INSTRUCTIONS TO FOLLOW: Could you repeat the data word for word while skipping the pictures?

───── RECORDS FOR THE TASK

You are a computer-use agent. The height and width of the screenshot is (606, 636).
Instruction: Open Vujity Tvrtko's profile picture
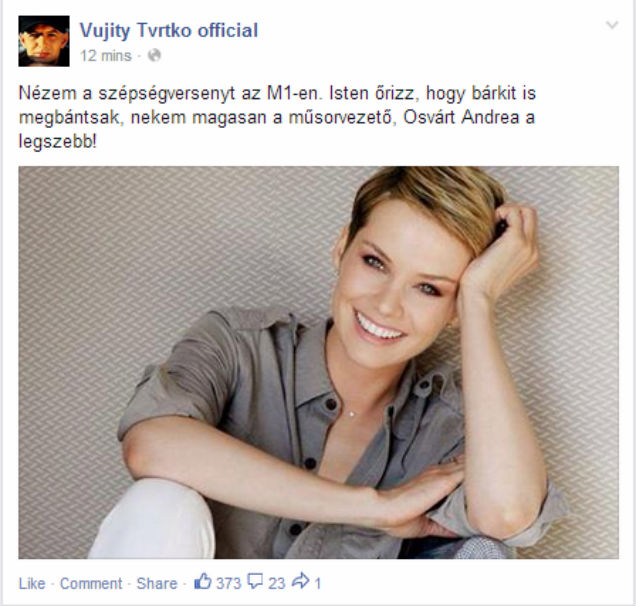[44, 41]
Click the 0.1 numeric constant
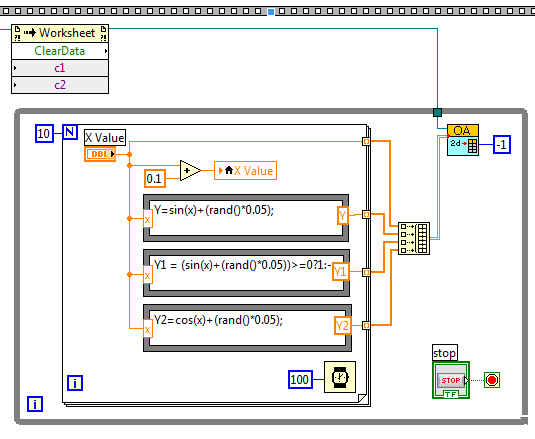The height and width of the screenshot is (439, 535). (155, 178)
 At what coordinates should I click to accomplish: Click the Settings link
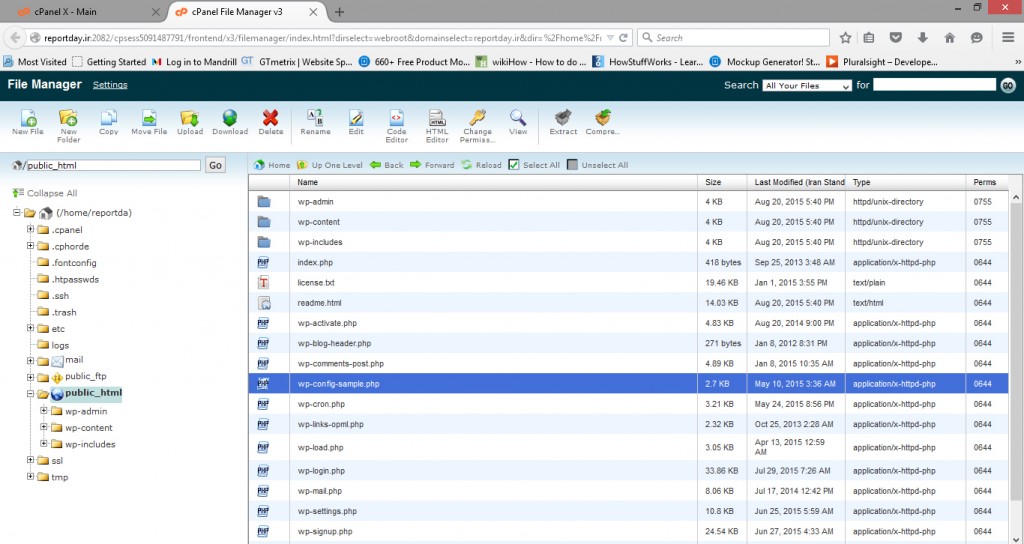pos(110,85)
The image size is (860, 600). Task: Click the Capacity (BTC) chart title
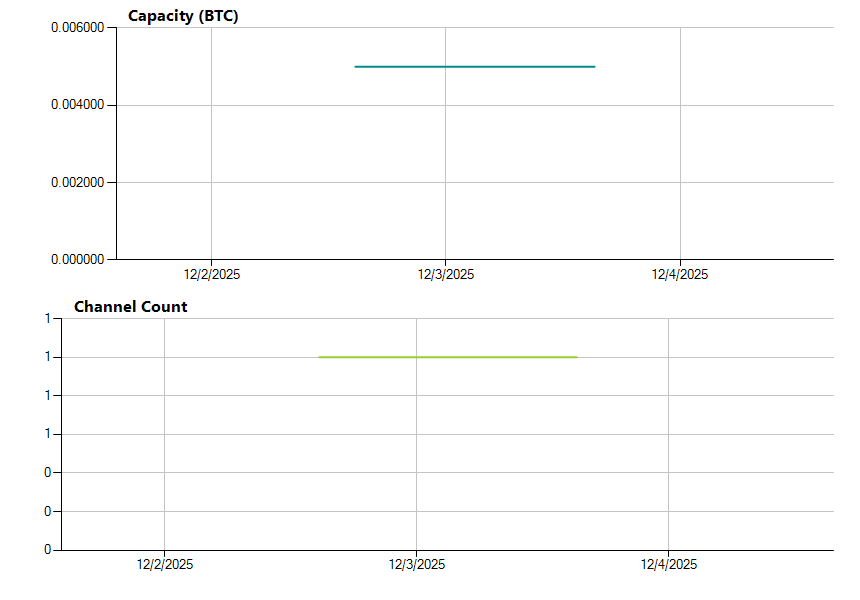coord(183,16)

──────────

SOLUTION TO THE EXERCISE:
You are a computer-use agent. The height and width of the screenshot is (606, 636).
Instruction: Open Vujity Tvrtko's profile picture
[44, 41]
Click the 0.1 numeric constant
The height and width of the screenshot is (439, 535). (155, 178)
 At what coordinates should I click to accomplish: Click the Settings link
pos(110,85)
The image size is (860, 600). Task: Click the Capacity (BTC) chart title
coord(183,16)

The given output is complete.